We are not ignorant about the socio-political factors in Europe which recently precipitated into the disintegration of Yugoslavia and the former Soviet Union. we are also aware of what catalysed the unification of Germany during the same period. Being informed by history and experience, secession or the pursuit of self-determination is certainly not the path we in Buganda have chosen to take because we can see the bigger picture.

Universally, other events and ideas are eclipsing the notion of sovereignty and such terms as "internationalisation," "globalisation," and "interdependence" slip easily off the tongue, but defer all the hard questions.

Today, all of us in Uganda should be able to appreciate that the world economy is dominated by multinational corporations, which are entities dependent on the state and yet more powerful than states.

In entering into the realm of the "federo" negotiations, we need to keep in mind that we are travelling in a semantic world created by post-colonial history but we should always want to keep in mind that the reality behind the term is what Buganda is really aspiring for -the economic and social welfare of its inhabitants which was destroyed during the "protracted peoples war' which ended in January 1986.

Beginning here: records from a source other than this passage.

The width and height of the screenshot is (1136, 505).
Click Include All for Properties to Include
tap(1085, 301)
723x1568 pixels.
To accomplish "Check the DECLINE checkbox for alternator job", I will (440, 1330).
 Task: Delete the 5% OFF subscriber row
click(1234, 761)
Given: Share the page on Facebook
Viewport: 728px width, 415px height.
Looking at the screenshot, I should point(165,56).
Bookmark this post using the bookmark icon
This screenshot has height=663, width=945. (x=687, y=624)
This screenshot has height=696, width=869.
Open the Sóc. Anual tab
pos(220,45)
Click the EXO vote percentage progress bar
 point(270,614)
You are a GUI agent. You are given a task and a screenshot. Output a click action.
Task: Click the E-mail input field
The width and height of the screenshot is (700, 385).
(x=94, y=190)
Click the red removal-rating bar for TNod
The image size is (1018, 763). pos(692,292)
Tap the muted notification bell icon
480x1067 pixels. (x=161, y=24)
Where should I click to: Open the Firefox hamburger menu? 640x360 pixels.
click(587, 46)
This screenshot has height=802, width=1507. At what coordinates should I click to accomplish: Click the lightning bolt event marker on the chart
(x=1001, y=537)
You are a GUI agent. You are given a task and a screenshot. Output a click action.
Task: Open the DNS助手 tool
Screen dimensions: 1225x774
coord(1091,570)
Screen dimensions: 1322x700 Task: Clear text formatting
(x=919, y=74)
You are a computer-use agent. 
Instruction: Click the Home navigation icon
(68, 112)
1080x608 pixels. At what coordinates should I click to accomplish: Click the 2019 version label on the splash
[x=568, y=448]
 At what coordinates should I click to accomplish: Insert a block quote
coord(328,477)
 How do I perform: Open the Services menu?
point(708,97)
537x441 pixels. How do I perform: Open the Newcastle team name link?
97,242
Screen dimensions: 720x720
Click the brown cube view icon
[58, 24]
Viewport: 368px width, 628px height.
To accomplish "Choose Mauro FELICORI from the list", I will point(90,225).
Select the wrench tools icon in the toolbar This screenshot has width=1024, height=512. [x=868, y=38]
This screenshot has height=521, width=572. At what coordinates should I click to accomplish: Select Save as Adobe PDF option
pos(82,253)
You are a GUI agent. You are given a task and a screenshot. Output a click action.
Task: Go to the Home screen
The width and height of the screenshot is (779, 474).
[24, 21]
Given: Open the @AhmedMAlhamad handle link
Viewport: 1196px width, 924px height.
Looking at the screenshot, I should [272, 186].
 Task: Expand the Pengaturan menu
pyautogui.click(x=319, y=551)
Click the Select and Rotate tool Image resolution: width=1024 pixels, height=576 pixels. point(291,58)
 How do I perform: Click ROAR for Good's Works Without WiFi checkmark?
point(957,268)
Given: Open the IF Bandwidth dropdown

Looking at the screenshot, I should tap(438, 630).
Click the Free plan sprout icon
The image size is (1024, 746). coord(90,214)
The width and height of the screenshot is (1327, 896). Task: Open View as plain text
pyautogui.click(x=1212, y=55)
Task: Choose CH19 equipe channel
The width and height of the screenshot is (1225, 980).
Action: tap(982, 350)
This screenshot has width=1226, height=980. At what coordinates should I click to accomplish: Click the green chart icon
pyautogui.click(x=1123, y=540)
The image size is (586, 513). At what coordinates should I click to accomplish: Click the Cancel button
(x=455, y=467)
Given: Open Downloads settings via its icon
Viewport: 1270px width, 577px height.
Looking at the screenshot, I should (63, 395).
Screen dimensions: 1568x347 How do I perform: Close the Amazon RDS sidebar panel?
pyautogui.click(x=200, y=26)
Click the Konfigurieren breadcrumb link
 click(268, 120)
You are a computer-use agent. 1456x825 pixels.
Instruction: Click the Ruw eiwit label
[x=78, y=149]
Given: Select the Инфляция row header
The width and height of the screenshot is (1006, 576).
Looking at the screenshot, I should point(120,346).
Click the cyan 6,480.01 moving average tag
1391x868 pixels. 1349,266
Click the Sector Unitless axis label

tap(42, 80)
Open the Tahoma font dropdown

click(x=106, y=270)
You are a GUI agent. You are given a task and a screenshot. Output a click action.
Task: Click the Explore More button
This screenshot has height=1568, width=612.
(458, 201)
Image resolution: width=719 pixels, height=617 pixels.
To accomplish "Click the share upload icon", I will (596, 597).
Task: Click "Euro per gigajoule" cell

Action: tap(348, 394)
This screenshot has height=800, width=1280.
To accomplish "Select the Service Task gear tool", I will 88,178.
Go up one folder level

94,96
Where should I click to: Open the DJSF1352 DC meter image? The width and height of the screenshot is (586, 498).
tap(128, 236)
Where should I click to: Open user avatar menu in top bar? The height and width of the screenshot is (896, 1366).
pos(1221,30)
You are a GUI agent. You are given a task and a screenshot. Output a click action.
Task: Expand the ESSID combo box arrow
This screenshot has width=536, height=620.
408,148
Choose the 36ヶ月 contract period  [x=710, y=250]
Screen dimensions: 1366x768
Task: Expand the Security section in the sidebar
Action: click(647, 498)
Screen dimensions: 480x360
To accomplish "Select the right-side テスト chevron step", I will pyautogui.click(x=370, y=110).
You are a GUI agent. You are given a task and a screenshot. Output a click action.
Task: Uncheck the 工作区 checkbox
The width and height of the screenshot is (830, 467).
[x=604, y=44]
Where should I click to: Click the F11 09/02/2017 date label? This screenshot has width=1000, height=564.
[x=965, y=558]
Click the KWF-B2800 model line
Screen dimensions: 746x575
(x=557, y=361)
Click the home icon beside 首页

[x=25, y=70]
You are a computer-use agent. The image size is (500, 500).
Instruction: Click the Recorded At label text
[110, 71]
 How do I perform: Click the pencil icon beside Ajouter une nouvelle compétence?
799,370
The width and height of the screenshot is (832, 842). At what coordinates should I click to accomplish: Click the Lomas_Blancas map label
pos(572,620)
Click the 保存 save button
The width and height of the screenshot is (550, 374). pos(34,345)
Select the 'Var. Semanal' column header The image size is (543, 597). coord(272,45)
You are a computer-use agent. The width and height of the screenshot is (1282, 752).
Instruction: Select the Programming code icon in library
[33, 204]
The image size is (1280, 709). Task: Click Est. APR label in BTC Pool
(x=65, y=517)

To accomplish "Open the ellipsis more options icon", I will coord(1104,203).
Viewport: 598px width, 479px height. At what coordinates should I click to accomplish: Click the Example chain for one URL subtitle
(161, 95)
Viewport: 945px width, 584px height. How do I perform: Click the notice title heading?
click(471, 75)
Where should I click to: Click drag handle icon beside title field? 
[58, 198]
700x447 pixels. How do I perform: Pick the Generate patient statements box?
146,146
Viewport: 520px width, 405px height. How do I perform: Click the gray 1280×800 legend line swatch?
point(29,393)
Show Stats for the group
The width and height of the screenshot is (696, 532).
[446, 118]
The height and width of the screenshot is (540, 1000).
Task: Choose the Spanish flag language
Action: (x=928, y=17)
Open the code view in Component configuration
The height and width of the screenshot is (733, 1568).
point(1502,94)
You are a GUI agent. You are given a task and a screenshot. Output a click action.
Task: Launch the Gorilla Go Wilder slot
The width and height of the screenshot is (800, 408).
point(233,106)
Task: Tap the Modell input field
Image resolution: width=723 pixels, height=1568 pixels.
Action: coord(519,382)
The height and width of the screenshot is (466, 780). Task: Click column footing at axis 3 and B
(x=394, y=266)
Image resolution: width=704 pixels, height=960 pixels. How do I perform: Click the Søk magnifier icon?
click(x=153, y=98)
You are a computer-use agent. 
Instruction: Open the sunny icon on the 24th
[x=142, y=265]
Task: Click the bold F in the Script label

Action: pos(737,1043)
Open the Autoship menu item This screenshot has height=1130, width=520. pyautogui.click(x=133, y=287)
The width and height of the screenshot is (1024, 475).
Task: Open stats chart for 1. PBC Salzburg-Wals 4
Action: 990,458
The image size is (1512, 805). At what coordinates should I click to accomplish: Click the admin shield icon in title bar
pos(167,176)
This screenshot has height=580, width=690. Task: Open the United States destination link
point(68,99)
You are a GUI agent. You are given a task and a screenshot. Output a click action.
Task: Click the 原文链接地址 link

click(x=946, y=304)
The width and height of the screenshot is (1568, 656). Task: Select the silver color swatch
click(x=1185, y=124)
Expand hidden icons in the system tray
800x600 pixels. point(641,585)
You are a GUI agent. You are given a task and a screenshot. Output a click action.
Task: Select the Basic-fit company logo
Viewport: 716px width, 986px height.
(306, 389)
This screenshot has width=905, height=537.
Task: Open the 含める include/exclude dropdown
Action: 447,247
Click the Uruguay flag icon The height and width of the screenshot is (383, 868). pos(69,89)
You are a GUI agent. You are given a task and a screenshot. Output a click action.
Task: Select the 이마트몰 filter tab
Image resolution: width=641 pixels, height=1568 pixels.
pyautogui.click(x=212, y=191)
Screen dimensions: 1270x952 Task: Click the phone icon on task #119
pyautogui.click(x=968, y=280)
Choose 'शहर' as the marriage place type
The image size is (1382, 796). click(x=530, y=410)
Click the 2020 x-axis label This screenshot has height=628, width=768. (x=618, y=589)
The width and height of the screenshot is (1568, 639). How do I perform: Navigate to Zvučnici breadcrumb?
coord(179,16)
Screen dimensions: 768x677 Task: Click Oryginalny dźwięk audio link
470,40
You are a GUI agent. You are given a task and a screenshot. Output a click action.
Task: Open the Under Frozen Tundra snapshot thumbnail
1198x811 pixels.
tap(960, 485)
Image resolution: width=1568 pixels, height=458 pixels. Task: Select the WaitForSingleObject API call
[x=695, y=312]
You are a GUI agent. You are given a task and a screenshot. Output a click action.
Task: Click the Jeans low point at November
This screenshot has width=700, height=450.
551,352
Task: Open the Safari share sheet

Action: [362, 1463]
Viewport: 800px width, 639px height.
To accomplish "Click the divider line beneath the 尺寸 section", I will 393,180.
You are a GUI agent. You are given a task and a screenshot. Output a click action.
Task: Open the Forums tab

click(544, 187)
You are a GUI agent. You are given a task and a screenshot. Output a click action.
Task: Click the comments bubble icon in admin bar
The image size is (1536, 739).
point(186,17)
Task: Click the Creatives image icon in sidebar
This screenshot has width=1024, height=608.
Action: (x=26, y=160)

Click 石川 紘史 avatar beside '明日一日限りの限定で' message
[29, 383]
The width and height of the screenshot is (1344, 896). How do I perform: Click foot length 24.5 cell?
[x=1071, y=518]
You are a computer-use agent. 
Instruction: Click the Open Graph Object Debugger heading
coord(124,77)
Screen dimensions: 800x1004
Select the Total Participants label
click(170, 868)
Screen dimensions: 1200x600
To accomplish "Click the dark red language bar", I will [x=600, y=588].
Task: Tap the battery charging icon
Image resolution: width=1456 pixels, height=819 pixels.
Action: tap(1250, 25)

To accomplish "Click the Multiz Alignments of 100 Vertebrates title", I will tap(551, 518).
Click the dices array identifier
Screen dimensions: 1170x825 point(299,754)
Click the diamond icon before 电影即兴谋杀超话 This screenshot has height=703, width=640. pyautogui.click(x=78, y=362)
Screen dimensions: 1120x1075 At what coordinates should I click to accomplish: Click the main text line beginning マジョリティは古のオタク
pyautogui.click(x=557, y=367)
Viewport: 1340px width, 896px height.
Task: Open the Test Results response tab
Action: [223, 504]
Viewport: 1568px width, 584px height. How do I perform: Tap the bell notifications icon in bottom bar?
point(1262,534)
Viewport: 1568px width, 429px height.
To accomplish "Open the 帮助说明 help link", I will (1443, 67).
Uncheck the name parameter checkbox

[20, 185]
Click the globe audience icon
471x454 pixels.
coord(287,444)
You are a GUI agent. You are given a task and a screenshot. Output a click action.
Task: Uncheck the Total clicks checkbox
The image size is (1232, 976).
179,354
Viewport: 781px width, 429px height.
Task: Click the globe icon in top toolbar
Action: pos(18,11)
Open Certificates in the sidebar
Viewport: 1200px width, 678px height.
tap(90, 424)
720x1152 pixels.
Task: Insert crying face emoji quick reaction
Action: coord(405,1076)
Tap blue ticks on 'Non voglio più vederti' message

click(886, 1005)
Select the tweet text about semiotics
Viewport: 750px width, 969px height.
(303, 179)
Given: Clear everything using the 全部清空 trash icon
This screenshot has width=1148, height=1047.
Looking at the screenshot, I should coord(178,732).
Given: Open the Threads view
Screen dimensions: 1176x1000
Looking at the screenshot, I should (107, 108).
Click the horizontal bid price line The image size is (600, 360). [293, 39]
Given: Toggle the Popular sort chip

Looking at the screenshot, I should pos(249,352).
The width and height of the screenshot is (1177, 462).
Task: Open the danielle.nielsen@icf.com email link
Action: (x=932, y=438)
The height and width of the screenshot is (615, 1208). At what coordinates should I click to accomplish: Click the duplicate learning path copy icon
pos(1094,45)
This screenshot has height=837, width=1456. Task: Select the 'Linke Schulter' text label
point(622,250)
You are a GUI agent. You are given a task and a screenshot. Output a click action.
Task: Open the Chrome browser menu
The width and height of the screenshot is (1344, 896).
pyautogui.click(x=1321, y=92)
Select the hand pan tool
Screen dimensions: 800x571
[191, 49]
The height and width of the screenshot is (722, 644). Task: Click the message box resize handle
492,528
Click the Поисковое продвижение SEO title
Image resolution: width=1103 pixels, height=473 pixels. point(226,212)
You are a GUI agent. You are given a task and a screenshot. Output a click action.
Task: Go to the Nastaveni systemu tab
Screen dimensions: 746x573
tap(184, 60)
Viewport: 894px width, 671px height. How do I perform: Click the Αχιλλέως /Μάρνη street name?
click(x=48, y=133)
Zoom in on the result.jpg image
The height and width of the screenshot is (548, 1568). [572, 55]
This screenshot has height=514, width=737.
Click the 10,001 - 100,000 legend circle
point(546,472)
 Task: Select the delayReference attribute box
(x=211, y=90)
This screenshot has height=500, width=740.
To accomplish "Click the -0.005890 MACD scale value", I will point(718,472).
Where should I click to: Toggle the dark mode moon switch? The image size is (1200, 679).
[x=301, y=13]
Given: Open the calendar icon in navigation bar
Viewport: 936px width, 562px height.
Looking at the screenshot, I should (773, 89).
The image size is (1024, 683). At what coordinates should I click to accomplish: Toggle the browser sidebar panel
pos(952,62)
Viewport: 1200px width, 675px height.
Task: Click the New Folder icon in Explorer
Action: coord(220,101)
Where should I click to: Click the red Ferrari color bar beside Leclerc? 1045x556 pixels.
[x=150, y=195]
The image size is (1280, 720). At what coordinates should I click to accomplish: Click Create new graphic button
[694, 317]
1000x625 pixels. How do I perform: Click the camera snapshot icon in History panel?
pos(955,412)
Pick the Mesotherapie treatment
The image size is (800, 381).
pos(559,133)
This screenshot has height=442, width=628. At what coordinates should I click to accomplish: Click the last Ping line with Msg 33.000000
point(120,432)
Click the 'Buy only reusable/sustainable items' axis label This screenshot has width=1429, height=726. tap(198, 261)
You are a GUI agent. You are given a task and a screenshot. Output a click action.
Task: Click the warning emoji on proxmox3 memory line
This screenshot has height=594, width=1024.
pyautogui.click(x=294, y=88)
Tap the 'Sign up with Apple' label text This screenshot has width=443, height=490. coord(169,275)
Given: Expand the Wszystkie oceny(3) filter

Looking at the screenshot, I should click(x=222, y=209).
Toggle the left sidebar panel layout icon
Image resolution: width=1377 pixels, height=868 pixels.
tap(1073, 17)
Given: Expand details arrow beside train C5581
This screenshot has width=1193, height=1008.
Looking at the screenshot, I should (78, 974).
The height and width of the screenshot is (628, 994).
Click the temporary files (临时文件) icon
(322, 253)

One might expect local politics to be the most celebrated arena of democracy but why is it that the conventional view denies the possibility of local autonomy, and instead offers suggestions for "citizen participation" in state institutions which do not necessarily deliver the economic and social miracle which Buganda has expected since the end of the 1981-86 war?

In conventional discourse, the idea of local autonomy in Buganda for developmental purposes is flippantly discarded by some politicians - professors and historians serving in government today. The time is now for all our national leaders to let go of premises which are out of place which seek to dissect Buganda's interests from Ugandan interests by amplifying out of context analogies of the 1966 crisis.

It is becoming frighteningly obvious that all over Africa, political events show the overall ecological failure of the system of state sovereignty imposed during de colonisation and the destruction of the bio-sphere in the name of sovereign interests.

For Uganda, unless the questions raised by Buganda are exhaustively discussed during the present constitutional reform process, hiding under the concept of "state sovereignty" offers only a misleading map of where we are and an even less useful guide to where we might be going.

It should be of concern to any political observer that there is strong participation and support for the Mengo team coming from the youth who, at independence, were either not born or were minors. Since demographic records at the Population Secretariat reflect that most of the population of Buganda, are in fact youth, it would be foolhardy to ignore Mengo's proposals especially on issues which survived and outlived the fallen generation.

Finally, it has also become fashionable to insult, publicly ridicule and issue political threats to Mengo and His Majesty, the Kabaka over the kingdom's constitutional proposals but that cannot become the effective substitute for bona fide dialogue.

I would therefore urge the Government to resume and conclude negotiations with the Mengo team, in a civil manner even if eventually it is agreed to disagree on issues for the common good of preserving the sovereignty of Uganda.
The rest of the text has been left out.